*** Block opens ***

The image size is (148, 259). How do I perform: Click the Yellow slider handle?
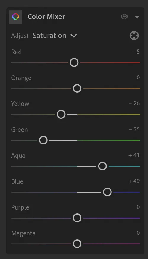(61, 115)
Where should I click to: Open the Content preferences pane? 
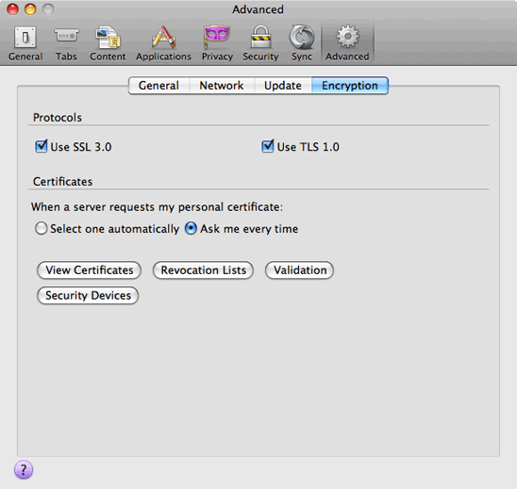[x=108, y=43]
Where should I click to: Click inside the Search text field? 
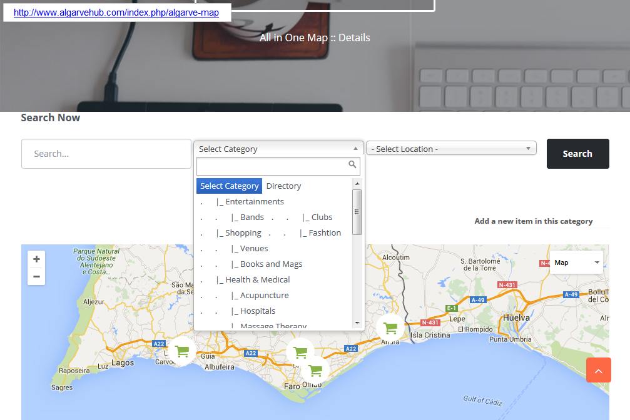[106, 153]
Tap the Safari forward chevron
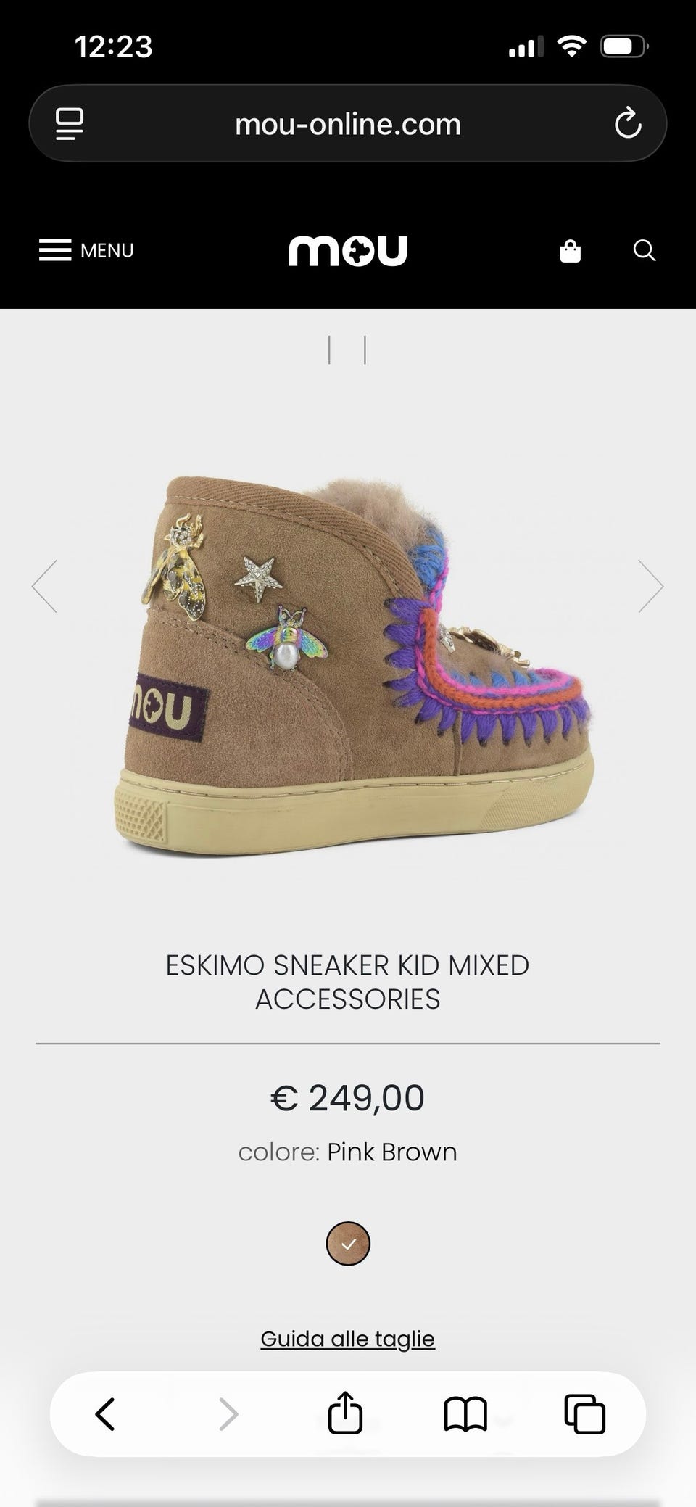 (228, 1414)
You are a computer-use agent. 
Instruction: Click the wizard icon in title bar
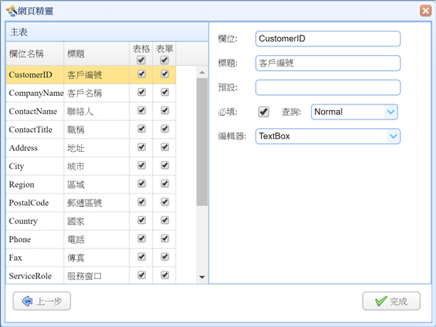coord(12,11)
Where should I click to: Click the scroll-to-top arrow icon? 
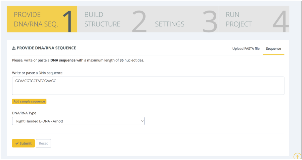(297, 156)
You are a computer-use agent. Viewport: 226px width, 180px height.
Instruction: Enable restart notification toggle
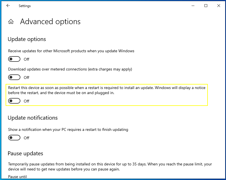pos(14,138)
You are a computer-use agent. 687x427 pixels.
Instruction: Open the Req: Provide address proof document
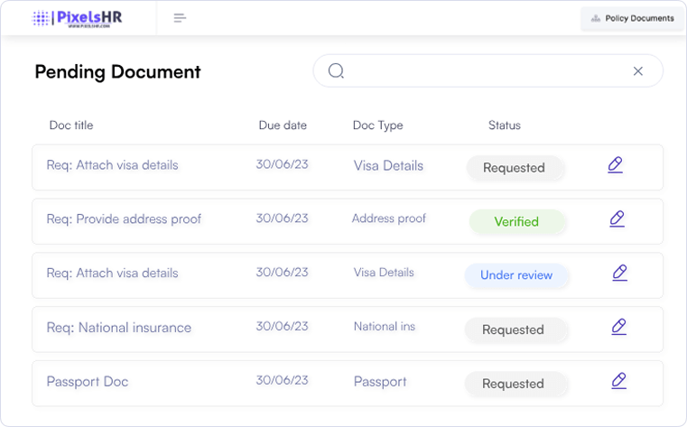pos(124,219)
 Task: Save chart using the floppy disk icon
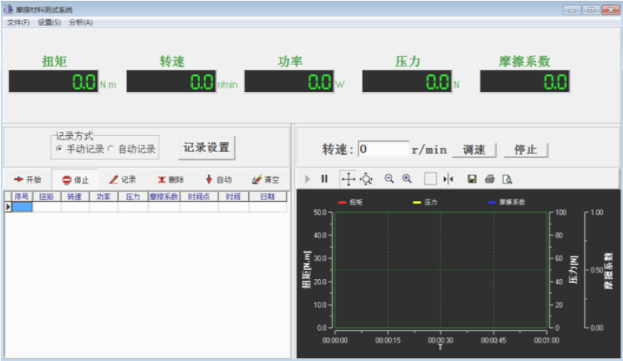(472, 179)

*** Block closes ***

WORK REQUEST >> Extract word for word every line from the line that contains "Instruction: Click the" to the final line of the data, both included, and nothing else; skip the pictures.

COMPLETED TASK >>
Instruction: Click the wizard icon in title bar
coord(12,11)
Where should I click to: Click the scroll-to-top arrow icon? 
(297, 156)
You are a computer-use agent. Viewport: 226px width, 180px height.
Instruction: Enable restart notification toggle
pos(14,138)
You are a computer-use agent. 687x427 pixels.
Instruction: Open the Req: Provide address proof document
pos(124,219)
 Task: Save chart using the floppy disk icon
(472, 179)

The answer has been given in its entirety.